» **ESTRATTO**
%%
SCETTICISMO DELL’UE SULL’ACCORDO CON GLI USA, BRUXELLES CONTINUA A LAVORARE AL “PIANO B”
DALL’INCONTRO MELONI-TRUMP NON SONO EMERSI FATTI CONCRETI, L’UE PROCEDE PER LA SUA STRADA
Da Palazzo Berlaymont non filtrano commenti, in attesa di ricevere un resoconto diretto dalla premier italiana che con ogni probabilità nelle prossime ore riferirà a Ursula von der Leyen del faccia a faccia.
A prescindere dall’esito del bilaterale di ieri, a Bruxelles si continua a lavorare al “piano B”. Mentre si ragiona sulle concessioni a Trump, i governi e la Commissione stanno infatti vagliando tutte le carte in loro possesso da giocare in caso di un eventuale fallimento dei negoziati.
Ieri Bloomberg ha rivelato l’intenzione di imporre limitazioni all’export di determinati prodotti critici per gli Stati Uniti, senza però specificare di quali settori. Un’ulteriore arma che si aggiungerebbe a quelle già discusse: von der Leyen aveva minacciato esplicitamente la possibilità di introdurre un prelievo sulla vendita di servizi di pubblicità online e sullo sfondo rimane sempre lo strumento anti-coercizione, che consentirebbe di limitare l’accesso al mercato e agli appalti pubblici europei per le società americane, ma anche di sospendere i diritti di proprietà intellettuale alle Big Tech.
In attesa che ripartano i negoziati, l’offerta europea è sempre la stessa. La Commissione ha proposto agli Stati Uniti di azzerare tutti i dazi attualmente in vigore nei settori industriali. Per l’Ue si tratterebbe di portare a zero il valore delle tariffe doganali in vigore da tempo sull’import di automobili americane, che attualmente è al 10%: gli Stati Uniti erano al 2,5%, ma l’ordine esecutivo di Trump li ha aumentati del 25%.
Stesso valore anche per quelli sull’import di acciaio e alluminio europei, ai quali l’Ue aveva risposto con contro-dazi su circa 20 miliardi di prodotti americani, salvo poi congelarne l’entrata in vigore. È chiaro che, allo stato attuale, un accordo “zero per zero” nel settore industriale favorirebbe molto di più l’Europa rispetto agli Stati Uniti e infatti l’offerta non è stata accettata.
%%
» **VOCI ELENCATE**
%%
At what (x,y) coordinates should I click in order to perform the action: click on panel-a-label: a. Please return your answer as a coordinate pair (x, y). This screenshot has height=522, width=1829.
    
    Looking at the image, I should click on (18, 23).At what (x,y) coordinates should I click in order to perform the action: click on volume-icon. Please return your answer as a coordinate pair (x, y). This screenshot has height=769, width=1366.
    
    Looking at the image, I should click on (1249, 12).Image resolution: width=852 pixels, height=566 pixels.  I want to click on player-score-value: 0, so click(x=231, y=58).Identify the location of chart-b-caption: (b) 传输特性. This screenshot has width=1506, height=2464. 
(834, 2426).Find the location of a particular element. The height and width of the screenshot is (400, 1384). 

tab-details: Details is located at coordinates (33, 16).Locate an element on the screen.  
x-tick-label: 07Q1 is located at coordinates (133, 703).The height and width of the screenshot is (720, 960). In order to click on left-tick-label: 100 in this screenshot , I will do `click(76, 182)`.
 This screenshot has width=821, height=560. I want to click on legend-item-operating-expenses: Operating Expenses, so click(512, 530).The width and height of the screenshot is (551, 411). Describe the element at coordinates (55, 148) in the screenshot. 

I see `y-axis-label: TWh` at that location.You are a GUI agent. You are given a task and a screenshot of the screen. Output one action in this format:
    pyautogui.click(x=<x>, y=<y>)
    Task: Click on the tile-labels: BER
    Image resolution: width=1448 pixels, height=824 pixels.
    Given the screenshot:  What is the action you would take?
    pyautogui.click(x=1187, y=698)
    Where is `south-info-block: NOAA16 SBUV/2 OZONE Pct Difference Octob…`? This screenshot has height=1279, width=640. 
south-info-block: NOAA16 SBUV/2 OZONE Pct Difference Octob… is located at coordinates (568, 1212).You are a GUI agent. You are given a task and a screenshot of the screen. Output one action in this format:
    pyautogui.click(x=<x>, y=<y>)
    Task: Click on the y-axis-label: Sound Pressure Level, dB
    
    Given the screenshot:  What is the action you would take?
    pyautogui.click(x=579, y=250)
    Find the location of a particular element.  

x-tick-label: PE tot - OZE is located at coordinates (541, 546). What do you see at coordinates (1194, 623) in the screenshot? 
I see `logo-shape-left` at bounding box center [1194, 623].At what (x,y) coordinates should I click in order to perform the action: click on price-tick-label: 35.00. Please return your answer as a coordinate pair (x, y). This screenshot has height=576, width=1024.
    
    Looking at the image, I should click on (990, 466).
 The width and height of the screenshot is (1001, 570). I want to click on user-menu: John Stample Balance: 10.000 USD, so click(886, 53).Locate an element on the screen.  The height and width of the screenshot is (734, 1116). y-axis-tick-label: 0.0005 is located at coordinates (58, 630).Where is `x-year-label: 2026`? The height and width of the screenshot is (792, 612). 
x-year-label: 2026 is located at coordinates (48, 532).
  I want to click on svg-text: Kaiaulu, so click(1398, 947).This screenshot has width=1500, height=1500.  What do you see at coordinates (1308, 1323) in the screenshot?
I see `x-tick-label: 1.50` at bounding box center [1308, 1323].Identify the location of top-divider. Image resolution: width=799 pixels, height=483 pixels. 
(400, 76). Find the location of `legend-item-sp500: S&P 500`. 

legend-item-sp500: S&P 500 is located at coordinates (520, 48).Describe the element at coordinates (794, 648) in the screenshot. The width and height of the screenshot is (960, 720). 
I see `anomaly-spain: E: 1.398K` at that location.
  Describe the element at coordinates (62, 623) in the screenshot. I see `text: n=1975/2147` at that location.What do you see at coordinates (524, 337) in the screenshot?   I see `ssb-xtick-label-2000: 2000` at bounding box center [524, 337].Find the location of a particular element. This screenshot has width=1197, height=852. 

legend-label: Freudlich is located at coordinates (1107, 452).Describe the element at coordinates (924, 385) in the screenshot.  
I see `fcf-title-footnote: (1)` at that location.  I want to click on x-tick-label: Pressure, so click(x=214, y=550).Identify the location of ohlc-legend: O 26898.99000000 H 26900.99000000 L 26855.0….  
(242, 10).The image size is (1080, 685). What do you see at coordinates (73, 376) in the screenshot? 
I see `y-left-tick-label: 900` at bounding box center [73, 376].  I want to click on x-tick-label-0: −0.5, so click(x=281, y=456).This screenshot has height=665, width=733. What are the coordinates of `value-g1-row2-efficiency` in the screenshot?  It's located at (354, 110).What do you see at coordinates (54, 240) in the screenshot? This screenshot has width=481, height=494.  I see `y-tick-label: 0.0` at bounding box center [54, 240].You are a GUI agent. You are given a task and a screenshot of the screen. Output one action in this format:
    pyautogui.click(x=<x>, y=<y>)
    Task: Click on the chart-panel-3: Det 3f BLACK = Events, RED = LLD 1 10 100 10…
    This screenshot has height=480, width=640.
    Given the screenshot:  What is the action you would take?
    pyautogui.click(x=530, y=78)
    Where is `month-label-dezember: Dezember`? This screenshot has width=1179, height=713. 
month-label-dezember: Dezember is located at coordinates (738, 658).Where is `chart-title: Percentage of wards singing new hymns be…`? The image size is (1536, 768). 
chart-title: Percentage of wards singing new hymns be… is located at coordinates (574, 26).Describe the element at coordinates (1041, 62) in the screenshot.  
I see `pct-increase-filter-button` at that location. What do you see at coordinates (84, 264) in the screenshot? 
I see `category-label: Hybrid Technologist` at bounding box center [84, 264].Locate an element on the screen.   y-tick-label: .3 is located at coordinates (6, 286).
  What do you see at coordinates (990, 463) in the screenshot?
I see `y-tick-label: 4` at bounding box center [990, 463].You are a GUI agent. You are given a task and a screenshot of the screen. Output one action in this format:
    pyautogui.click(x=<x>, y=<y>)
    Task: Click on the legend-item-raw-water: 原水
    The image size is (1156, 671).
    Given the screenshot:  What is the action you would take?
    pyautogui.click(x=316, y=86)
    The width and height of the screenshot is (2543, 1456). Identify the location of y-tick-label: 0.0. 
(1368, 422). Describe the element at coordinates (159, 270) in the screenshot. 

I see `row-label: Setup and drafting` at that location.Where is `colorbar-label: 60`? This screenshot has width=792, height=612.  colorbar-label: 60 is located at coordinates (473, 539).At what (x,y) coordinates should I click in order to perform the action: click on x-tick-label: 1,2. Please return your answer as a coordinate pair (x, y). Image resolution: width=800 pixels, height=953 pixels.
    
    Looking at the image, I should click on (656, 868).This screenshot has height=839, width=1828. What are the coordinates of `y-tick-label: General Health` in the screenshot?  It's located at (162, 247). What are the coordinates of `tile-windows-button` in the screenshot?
%%
» **PROBLEMA 1**
Per favore, copia dall'estratto il passo che si apre con le parole contenenti "SCETTICISMO DELL’UE SULL’ACCORDO" e si chiude con "faccia a faccia.".
» **PROBLEMA 2**
Elenca tutte le persone che l'estratto nomina.

» **RISULTATO 1**
SCETTICISMO DELL’UE SULL’ACCORDO CON GLI USA, BRUXELLES CONTINUA A LAVORARE AL “PIANO B”
DALL’INCONTRO MELONI-TRUMP NON SONO EMERSI FATTI CONCRETI, L’UE PROCEDE PER LA SUA STRADA
Da Palazzo Berlaymont non filtrano commenti, in attesa di ricevere un resoconto diretto dalla premier italiana che con ogni probabilità nelle prossime ore riferirà a Ursula von der Leyen del faccia a faccia.

» **RISULTATO 2**
Meloni
Trump
Ursula von der Leyen